At the edge of town, there’s a shitty gas station that’s open twenty-four hours a day, seven days a week. Row after row, the shelves are filled with off-brand chips, cookies, potted meats, and lots more. Expiration dates suspiciously missing from the canned goods like they were filed off years ago, and a faded “wet floor” sign from way back covers a large crack in the foundation by the cooler where a tar pit has begun to form, preserving countless insect and small rodents. To get to the point, WEIRD THINGS tend to happen at the gas station. From squawking advertising sales crows, to a strange man in a raincoat who refuses to do anything but stare into the gas station window, to the strange murder cult in the woods, a multitude of strange auditees come to the gas station.
You walk into your first shift to find Jerry making a pitch for joining the Mathmetists...religion, to the very tired and annoyed Jack who's desperately trying to get him to leave. Jerry leaning over the counter in robes, as Jack leans back on his stool, tapping on his book when he notices you. You can't tell if his smile is because he's happy to see you, or because he now has an excuse to try and get him to leave
Jack: "Hey, um... Val was it? Glad you showed up, how about I show you how to clock in over here?"

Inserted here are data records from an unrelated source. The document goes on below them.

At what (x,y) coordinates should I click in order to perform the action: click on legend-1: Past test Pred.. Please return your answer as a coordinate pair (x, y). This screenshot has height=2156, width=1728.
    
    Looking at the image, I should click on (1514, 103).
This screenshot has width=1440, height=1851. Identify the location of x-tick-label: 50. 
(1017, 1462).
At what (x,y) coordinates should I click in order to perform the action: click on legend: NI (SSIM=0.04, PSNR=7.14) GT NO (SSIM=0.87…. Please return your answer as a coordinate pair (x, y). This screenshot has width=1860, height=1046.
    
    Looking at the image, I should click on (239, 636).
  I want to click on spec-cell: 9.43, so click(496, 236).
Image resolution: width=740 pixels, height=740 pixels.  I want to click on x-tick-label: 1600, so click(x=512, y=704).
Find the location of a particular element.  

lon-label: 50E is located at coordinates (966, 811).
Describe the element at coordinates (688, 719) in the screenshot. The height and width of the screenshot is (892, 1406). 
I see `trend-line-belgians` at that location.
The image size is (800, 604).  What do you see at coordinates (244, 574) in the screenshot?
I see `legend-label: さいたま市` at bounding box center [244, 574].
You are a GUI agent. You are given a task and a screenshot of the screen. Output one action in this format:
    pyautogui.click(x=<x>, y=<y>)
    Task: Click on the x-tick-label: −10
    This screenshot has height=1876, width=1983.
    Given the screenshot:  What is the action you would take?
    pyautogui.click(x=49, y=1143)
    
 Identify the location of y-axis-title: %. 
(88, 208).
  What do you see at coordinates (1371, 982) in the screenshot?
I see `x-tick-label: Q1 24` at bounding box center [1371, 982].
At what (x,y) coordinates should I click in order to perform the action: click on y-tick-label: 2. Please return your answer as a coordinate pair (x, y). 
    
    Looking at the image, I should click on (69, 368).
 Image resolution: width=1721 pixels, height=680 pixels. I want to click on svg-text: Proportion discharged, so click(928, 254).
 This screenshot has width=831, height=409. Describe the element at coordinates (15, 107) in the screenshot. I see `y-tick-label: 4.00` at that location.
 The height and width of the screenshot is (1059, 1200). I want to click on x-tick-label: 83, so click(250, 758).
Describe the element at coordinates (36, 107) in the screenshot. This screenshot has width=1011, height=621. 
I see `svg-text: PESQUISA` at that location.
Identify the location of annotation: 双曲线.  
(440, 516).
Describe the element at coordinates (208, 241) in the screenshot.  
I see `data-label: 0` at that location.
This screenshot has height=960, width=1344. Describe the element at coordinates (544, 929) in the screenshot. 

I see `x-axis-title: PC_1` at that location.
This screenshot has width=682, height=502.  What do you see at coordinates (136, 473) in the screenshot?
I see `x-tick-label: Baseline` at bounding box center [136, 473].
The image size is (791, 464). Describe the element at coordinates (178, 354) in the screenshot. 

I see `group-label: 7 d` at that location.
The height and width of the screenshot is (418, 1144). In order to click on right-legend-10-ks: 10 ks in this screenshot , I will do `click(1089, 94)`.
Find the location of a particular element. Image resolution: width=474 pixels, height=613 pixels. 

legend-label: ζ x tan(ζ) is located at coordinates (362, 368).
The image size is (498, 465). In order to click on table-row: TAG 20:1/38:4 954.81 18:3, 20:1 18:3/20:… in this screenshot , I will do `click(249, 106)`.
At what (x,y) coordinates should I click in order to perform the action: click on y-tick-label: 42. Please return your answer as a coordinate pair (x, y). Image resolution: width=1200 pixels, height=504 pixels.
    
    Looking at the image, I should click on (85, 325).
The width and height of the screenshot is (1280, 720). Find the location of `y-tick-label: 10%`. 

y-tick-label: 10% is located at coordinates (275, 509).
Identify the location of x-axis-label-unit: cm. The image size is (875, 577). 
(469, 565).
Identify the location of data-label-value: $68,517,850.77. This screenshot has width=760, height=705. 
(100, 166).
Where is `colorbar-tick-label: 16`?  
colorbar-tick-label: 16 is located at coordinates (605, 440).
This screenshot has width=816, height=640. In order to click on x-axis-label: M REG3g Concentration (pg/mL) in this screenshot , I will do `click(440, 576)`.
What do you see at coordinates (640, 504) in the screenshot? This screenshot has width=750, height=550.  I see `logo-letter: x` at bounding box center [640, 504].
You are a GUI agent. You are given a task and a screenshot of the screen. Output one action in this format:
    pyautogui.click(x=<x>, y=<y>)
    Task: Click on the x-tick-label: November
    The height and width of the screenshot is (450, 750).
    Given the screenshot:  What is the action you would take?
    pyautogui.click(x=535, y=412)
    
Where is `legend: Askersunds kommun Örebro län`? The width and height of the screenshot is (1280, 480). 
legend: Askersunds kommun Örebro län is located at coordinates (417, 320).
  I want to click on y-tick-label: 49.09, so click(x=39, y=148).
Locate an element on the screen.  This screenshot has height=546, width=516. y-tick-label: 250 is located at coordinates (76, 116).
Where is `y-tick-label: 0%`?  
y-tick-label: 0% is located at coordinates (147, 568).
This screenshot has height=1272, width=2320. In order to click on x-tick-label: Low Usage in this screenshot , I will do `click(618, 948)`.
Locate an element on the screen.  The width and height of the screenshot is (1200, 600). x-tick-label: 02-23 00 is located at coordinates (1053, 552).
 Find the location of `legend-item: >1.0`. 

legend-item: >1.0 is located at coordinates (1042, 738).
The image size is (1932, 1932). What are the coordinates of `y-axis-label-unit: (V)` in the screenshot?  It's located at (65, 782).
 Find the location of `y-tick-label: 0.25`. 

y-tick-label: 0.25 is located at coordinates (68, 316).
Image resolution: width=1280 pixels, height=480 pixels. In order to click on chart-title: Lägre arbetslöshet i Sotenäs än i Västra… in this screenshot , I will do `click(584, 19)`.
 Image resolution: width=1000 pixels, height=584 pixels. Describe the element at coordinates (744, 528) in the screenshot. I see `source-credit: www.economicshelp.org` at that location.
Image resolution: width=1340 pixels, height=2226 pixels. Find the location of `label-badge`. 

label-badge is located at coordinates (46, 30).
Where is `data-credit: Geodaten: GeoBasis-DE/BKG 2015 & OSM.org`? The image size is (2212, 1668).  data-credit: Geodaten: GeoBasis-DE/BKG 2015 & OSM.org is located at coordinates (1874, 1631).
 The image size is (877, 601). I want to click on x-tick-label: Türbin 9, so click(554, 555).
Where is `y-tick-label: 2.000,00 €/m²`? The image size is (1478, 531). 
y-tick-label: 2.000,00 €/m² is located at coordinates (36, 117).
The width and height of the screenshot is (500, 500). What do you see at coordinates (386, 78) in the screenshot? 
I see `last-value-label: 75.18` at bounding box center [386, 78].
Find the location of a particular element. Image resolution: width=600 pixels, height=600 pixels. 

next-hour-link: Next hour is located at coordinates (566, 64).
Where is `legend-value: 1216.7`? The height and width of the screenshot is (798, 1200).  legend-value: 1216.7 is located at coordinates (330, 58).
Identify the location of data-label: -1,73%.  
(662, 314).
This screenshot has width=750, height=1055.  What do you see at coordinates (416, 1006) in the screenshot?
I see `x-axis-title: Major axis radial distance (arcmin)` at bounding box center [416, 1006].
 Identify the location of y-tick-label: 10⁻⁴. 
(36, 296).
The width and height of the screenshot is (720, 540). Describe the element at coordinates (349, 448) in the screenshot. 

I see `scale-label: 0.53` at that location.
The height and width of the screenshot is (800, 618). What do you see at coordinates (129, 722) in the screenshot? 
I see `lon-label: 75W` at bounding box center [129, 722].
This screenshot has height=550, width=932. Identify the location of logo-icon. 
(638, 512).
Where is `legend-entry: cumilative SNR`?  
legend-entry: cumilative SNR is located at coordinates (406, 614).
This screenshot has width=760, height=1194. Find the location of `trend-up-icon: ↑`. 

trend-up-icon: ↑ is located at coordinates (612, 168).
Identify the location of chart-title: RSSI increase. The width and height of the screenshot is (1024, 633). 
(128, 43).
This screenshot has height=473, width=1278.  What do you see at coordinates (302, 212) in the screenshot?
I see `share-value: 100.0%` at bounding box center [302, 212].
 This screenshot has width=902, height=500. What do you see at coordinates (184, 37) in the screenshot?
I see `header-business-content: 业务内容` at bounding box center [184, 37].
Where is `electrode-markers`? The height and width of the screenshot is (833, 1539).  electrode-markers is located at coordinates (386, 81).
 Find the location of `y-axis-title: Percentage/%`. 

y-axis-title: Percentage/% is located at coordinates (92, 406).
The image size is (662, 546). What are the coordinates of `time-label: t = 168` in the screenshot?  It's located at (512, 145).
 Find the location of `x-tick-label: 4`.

He motions to the board with everyone's work schedule (You and his) with the clock in machine right next to it, as the cultist turns to you, smiling with a wide and strangely enticing expression as he holds up his flyer
Jerry: "Hey! You got a minute to hear about Mathmetism? We specialize in the theory that the world-"
Jack cuts him off quickly and swiftly, the smile falling from his face as the monotone voice returns
Jack: "Its a cult. Just... ignore him and he'll eventually go away"
Jerry looked offended as he turned to you, trying to defend himself
Jerry: "Again, not a cult. More of a....religion. A Mathmechurch even?"